Each line in the entries that has the word "cloud" has to be copied.

⟨

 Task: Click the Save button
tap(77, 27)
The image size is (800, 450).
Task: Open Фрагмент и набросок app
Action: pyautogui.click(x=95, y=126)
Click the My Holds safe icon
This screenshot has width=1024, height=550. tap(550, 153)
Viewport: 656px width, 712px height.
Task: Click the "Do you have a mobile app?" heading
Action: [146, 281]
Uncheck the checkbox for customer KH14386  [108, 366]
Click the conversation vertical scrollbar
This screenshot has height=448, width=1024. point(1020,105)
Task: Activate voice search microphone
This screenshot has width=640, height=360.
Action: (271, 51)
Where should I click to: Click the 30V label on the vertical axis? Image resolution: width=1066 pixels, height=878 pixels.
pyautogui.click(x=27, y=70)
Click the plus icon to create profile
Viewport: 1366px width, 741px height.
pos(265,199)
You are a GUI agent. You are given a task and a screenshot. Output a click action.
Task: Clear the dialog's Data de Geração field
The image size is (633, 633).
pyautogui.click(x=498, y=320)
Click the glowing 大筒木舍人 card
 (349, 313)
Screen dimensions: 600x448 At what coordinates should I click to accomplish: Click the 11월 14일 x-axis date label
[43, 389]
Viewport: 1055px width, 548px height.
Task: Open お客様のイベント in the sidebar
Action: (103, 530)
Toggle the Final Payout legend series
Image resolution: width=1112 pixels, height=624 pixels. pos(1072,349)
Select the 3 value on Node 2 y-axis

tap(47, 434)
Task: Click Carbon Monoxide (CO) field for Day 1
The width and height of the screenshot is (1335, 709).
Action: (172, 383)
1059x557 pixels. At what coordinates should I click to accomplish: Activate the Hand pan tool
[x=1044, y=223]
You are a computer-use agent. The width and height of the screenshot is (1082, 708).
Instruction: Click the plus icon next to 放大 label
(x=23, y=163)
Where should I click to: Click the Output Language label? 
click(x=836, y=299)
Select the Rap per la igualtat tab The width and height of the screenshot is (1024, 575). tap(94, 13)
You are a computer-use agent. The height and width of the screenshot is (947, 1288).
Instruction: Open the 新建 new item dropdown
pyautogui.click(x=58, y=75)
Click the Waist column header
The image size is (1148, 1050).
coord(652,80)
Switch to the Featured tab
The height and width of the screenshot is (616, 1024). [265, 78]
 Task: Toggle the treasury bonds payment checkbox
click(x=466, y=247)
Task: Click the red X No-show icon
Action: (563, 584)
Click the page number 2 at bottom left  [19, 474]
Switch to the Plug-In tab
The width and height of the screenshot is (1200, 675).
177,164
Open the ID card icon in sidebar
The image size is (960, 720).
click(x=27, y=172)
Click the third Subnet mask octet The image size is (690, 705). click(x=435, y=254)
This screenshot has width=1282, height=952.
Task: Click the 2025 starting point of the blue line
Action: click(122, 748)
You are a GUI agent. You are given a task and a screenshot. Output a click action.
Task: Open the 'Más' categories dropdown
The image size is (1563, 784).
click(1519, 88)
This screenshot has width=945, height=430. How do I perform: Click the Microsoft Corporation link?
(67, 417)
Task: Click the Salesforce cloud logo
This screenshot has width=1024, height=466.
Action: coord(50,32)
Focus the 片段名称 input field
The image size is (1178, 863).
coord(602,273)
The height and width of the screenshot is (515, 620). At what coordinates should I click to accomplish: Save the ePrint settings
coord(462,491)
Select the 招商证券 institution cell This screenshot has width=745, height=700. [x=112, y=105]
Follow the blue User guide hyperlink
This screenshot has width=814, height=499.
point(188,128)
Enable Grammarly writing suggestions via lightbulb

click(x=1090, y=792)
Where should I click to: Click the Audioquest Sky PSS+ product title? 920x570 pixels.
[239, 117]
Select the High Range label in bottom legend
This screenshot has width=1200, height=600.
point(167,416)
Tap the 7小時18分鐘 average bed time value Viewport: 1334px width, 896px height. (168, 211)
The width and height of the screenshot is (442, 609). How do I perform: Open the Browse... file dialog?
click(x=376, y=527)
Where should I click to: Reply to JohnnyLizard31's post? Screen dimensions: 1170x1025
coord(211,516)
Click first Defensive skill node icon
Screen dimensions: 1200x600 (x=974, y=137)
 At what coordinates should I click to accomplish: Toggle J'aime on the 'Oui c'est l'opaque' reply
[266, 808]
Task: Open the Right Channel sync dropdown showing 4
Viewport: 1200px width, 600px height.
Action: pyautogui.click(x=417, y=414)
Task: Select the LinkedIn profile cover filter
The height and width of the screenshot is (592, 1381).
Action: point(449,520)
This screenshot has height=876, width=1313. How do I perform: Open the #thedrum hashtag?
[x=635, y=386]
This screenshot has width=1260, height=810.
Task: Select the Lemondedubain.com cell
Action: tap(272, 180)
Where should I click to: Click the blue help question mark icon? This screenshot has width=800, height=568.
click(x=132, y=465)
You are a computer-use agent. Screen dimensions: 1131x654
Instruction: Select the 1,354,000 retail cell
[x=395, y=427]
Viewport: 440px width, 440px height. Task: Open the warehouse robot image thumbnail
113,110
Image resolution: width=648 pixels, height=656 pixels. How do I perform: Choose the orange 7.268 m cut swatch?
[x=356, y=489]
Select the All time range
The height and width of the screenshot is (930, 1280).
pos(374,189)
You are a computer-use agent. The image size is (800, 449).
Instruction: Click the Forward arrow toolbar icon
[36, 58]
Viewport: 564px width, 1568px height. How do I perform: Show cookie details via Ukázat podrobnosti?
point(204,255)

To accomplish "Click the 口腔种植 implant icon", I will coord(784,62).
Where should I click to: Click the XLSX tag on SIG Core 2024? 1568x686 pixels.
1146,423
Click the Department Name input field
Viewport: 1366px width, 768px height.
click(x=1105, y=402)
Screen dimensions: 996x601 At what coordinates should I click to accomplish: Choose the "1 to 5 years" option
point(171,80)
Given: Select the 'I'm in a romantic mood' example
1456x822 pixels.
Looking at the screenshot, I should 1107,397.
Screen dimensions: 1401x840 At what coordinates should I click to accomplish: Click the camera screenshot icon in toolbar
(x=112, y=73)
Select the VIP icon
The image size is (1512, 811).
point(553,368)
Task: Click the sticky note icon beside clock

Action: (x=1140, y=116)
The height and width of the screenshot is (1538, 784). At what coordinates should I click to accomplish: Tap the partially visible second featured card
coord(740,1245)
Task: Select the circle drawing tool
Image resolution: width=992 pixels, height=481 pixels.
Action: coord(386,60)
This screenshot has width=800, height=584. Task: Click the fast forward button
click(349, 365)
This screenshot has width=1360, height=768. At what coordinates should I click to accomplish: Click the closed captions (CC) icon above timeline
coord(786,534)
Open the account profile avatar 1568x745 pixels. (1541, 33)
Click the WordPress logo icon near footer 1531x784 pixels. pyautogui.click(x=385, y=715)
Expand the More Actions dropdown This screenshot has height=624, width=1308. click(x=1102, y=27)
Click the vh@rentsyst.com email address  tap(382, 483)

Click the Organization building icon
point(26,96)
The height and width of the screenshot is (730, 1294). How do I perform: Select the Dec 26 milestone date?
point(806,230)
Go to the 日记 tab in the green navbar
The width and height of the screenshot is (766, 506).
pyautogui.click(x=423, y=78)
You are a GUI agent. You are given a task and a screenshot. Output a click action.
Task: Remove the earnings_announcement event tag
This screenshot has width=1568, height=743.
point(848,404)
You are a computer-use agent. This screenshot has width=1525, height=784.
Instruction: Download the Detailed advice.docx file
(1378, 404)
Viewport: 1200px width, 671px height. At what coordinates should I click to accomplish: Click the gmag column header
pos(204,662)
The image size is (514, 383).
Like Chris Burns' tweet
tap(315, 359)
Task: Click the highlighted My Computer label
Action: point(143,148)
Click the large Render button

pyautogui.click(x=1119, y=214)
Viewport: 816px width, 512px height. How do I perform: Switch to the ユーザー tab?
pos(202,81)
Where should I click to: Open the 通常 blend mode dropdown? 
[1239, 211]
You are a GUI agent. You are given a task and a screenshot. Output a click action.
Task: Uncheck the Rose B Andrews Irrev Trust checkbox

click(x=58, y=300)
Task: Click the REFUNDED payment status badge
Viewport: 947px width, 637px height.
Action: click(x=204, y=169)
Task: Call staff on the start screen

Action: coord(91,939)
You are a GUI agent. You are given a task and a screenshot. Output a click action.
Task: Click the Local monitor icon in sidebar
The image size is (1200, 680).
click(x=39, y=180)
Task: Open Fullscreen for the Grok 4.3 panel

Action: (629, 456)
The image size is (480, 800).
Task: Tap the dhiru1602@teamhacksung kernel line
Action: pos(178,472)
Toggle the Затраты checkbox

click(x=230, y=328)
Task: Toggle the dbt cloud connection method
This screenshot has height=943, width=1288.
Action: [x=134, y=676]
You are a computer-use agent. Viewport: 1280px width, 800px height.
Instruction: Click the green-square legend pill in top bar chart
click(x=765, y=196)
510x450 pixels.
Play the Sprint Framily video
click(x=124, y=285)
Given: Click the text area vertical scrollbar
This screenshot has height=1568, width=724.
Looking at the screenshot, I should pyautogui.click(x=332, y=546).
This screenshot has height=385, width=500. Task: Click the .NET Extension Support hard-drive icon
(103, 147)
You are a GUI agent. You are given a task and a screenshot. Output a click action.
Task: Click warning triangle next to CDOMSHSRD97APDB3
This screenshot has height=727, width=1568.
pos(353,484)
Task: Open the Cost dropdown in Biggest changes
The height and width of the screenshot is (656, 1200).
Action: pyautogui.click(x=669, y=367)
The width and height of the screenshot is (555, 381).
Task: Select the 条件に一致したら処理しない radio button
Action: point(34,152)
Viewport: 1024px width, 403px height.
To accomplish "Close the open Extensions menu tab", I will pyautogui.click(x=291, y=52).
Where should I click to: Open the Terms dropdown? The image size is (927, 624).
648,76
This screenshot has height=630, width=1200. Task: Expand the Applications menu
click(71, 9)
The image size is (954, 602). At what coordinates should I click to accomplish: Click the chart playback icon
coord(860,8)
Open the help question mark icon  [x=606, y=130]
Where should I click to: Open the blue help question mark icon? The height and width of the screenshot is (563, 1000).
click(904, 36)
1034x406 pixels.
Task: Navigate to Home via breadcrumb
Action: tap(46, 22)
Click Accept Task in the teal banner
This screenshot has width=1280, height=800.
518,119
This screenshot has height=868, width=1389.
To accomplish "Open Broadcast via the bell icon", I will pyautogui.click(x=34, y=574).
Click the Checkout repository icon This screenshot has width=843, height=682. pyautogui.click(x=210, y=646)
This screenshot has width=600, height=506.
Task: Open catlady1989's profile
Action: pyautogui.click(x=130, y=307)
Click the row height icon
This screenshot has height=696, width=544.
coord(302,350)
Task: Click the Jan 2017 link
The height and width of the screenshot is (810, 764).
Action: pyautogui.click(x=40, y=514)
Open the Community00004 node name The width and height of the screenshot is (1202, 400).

⟩

§ Solution for this task:
Task: Click the Salesforce cloud logo
Task: Toggle the dbt cloud connection method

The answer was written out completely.